乱流性せん断応力はTRIM21によるMAPK6分解と内皮炎症を介して動脈硬化を促進する

概要

乱流性せん断応力はTRIM21依存のユビキチン・プロテアソーム系により内皮MAPK6を分解し、EGR1/CXCL12軸を介した炎症を増幅して動脈硬化を促進しました。

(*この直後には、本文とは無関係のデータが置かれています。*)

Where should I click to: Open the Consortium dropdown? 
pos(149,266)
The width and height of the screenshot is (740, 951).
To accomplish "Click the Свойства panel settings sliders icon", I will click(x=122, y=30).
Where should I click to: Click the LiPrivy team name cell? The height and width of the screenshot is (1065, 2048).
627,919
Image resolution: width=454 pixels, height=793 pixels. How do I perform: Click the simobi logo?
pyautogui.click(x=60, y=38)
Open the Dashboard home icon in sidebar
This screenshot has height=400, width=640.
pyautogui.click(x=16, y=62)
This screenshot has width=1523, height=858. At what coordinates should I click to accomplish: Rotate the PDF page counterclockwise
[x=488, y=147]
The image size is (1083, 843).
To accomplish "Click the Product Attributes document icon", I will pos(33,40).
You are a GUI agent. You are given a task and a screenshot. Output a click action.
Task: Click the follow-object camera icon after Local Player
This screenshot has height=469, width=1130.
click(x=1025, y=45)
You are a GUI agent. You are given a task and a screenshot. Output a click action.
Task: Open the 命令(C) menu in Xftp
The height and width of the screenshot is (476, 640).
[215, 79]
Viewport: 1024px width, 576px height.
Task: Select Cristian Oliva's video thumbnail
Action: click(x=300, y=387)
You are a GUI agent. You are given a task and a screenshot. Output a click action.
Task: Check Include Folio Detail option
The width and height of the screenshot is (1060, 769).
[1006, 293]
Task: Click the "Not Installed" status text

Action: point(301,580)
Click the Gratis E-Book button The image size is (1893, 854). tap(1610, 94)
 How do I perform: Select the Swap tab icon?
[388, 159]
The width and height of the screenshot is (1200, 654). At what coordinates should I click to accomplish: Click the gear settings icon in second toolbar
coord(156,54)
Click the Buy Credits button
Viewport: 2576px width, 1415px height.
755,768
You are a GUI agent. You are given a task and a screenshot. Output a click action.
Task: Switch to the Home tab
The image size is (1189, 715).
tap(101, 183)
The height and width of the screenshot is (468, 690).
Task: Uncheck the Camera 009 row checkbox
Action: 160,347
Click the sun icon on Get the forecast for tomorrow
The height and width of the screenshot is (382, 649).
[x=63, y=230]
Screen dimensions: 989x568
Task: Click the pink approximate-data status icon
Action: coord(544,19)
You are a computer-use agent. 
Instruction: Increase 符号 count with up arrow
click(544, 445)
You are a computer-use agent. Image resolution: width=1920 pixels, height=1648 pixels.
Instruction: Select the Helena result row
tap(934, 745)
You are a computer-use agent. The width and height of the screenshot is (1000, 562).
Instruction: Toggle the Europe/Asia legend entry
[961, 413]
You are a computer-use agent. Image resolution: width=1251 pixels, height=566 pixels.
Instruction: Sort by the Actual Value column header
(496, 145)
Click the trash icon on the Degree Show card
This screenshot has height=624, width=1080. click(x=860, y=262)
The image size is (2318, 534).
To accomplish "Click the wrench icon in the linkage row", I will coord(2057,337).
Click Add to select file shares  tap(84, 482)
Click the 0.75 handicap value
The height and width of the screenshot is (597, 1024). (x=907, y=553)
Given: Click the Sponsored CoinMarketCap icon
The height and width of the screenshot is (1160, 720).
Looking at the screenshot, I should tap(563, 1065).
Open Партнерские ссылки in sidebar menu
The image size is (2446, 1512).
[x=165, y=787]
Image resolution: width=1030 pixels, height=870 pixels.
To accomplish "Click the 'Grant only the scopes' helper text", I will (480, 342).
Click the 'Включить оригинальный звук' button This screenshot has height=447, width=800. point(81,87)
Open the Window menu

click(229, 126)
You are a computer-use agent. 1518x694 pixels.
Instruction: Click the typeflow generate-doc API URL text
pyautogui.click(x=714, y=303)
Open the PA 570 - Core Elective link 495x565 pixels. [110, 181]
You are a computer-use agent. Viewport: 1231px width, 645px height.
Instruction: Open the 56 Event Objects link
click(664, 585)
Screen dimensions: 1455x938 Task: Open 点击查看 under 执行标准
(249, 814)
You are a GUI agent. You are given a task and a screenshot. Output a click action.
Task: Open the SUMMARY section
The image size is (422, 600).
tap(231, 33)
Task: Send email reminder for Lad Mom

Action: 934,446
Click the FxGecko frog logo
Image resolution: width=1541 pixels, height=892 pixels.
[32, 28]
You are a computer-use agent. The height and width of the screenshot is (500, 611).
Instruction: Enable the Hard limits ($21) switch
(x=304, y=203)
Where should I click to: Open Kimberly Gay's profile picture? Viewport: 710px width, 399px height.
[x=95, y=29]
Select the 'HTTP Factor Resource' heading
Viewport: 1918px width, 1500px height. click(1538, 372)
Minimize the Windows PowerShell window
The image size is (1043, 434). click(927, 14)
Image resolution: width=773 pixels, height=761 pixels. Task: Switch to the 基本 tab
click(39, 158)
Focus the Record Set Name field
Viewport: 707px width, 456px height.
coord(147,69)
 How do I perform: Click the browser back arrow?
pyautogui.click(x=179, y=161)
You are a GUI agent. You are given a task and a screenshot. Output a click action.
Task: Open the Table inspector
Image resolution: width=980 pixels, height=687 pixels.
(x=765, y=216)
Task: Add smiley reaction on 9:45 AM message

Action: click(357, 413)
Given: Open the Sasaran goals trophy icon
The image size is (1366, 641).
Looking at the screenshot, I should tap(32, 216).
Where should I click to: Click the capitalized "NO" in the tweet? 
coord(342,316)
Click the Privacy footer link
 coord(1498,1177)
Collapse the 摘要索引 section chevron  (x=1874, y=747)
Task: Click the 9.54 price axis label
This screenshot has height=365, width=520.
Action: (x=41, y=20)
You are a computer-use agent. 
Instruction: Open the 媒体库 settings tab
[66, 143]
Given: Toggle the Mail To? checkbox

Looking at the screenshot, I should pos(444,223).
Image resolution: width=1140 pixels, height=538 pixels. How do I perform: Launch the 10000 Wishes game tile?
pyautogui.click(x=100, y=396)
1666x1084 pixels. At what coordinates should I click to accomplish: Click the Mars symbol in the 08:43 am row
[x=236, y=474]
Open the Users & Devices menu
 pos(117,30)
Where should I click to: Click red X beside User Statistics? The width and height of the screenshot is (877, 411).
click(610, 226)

内皮MAPK6の保持はin vivoでプラーク進展を抑制し、機械刺激応答の抗動脈硬化ノードとしてMAPK6を同定しました。

主要発見

• 乱流性せん断応力はTRIM21依存のユビキチン・プロテアソーム分解により内皮MAPK6を低下させました（in vitroおよびin vivo）。
• 内皮特異的MAPK6過剰発現はApoE欠損モデルでアテローム進展を抑制しました。
• MAPK6はEGR1/CXCL12軸を介して内皮炎症を調節しました。

臨床的意義

前臨床段階ながら、TRIM21–MAPK6経路の阻害やMAPK6安定化は、乱流部位での内皮炎症を直接抑制し、脂質低下療法を補完する可能性があります。

限界

• 動物数や効果量の詳細は抄録に記載がなく不明
• ヒト血管床への翻訳性やオフターゲット影響の検証が必要

今後の方向性

TRIM21–MAPK6調節薬の開発、大動物モデル・ヒト試料でのMAPK6安定化評価、脂質低下・抗炎症療法との相乗効果検証が求められます。